Learn the latest on Highland’s all-abilities playground project
An “All-Abilities Playground,” located at 2548 Veterans Honor Parkway in Highland, will be unveiled with a ribbon cutting event starting at 10:30 a.m. June 1.
“This is probably most heartwarming project I’ve done in my 25 years as far as the effect this will have on people,” said Mark Rosen, Director of Parks and Recreation for the city of Highland. “I’ve been able to witness some amazing things already … I’m so grateful for everyone’s support and continued support on this.”
While open to all, the playground is designed with children with disabilities specifically in mind.
“It truly is for all-abilities from the wheelchair accessible to the ramps to some of the equipment,” Rosen said. “For the vision impaired there are different colored tiles designating transition. For adults who are disabled, this gives them chance to be up close and personal with their child’s playing experience.”
Added Highland Mayor Joe Michaelis, “What’s exciting about this is it’s not just our community that’ll utilize this. Children from surrounding communities will be utilizing this playground also.”
The project’s origins date back to late summer/early fall 2017 when a resident approached Michaelis about possibly constructing an all-abilities playground. He spoke with Rosen and City Manager Mark Latham about the idea, and both were on board.
“We thought it would be a great asset to this community and surrounding communities to utilize this playground,” said Michaelis, who made the first $1,000 donation toward the playground.
Excavation started in early October 2018, and the first phase was completed by last Thanksgiving. Thus far in 2019, a fence around the playground and a wheelchair accessible merry-go-round have been added.
Two notable park features are a roller side and the aforementioned merry-go-round. The roller slide is metal to accommodate youngsters with cochlear implants, as the static electricity from plastic slides, Rosen noted, can blow out those implants.
“This slide provides a lot of the tactile stimulation for the different feel of going down a traditional slide,” Rosen said.
For the merry-go-round, Rosen said the wheelchairs can roll straight on with no seams that would obstruct wheelchair access.
“Plus, individuals can stay in their wheelchair. Just lock the wheels and enjoy the feeling of flight,” said Rosen, in his 25th year as Director of Parks and Recreation.
The Rockin Ship is yet another playground feature. Wheelchair accessible, kids can use their body weight to start glide back and forth.
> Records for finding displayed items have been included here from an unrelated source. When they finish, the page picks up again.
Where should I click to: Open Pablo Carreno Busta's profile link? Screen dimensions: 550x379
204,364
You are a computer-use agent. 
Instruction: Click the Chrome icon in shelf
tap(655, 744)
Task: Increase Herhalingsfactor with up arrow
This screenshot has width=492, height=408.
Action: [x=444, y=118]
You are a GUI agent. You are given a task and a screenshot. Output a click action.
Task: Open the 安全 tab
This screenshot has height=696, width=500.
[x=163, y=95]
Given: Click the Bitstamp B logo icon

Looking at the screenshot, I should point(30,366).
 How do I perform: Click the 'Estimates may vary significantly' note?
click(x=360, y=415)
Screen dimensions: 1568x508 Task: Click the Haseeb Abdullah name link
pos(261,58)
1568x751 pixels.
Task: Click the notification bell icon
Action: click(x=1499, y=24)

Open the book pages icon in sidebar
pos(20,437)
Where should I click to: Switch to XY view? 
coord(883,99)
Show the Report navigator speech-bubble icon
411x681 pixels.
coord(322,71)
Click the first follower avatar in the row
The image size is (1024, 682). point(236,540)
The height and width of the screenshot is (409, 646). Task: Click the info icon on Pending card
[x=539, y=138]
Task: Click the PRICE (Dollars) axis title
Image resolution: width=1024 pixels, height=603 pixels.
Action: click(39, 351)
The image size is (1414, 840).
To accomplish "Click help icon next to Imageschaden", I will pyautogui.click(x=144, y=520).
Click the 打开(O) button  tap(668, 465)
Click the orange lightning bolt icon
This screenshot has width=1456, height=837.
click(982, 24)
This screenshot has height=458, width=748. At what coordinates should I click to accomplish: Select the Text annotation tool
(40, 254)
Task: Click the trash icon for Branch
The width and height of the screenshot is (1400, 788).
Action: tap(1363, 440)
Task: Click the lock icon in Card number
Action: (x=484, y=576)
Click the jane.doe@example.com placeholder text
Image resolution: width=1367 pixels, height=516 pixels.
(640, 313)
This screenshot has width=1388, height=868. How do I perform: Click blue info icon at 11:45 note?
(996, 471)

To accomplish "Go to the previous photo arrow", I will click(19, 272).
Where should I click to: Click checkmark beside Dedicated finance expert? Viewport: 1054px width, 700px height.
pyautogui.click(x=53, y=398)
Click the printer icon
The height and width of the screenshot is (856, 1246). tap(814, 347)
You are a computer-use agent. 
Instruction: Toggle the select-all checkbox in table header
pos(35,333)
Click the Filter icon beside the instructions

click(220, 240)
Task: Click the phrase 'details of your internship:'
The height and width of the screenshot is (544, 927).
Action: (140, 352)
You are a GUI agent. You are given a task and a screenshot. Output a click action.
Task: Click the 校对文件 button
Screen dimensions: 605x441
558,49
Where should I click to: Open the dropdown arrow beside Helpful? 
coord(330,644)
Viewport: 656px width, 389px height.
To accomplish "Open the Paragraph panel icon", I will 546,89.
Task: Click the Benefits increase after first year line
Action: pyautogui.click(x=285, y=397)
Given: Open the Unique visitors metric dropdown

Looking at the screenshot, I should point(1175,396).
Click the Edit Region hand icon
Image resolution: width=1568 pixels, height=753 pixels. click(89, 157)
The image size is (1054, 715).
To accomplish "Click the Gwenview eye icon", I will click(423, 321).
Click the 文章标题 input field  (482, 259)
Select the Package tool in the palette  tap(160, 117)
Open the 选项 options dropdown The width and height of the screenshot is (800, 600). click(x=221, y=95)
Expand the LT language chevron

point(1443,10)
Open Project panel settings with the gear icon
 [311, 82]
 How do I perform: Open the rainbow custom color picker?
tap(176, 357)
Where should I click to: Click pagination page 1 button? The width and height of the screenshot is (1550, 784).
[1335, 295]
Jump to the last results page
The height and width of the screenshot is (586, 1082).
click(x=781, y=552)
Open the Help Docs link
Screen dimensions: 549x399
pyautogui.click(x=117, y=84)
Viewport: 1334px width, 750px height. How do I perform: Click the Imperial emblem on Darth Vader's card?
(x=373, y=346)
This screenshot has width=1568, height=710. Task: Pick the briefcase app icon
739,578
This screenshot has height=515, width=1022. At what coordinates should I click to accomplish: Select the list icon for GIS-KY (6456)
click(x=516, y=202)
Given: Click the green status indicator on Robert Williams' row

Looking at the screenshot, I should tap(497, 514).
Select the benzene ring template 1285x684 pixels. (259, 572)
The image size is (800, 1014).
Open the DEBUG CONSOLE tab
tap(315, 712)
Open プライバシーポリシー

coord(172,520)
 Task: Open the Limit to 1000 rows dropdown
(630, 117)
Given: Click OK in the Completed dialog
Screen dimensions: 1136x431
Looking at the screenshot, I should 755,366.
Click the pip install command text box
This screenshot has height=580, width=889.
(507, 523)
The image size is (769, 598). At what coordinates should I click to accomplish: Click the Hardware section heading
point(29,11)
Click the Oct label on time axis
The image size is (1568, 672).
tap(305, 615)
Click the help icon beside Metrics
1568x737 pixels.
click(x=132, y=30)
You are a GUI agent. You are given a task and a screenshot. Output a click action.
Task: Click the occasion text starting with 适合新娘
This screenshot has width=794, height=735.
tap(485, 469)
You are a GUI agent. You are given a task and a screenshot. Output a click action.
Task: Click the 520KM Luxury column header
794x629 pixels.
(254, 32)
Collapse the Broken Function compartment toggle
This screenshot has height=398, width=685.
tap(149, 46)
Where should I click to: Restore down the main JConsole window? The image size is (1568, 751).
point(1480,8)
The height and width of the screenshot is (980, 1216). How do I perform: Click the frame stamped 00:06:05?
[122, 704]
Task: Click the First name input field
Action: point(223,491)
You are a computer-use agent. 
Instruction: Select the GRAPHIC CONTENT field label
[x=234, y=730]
“This will be a big thrill for them,” Rosen said. “It has different patterns ... kids can use their creativity.”
Rosen hopes the playground will eventually get dual ziplines accessible for disabled children. Michaelis added the park is only about halfway complete.
“It’s undetermined when the playground will be fully completed due to additional funding needed for the apparatuses for the one end of the playground,” he said. “The project has been done by monetary donations and in-kind donations. We’re still accepting donations because we want to put in some specialized apparatuses and we’re going to run out of money soon.”
People can donate toward the park through the Highland Area Community Foundation.
“The foundation has been a great vehicle for people to give,” Rosen said.
The ribbon cutting event will include remarks from Rosen and Michaelis and a release of balloons, while the children present will actually cut the ribbon. Additionally, 2016 Paralympian Chuck Melton — who won the silver medal at the Rio 2016 Paralympic Games — will address the crowd. Melton, who competes in wheelchair rugby, is from Kentucky but now resides in the area, according to Rosen.
Additionally, the official name of the park will be disclosed Saturday.
All in all, Rosen hopes the community — both young and old — enjoys the playground.
“This is an opportunity for new families to Highland to get to know other people who have similar situations. And this is a great opportunity for kids to be active and use their imagination,” he said.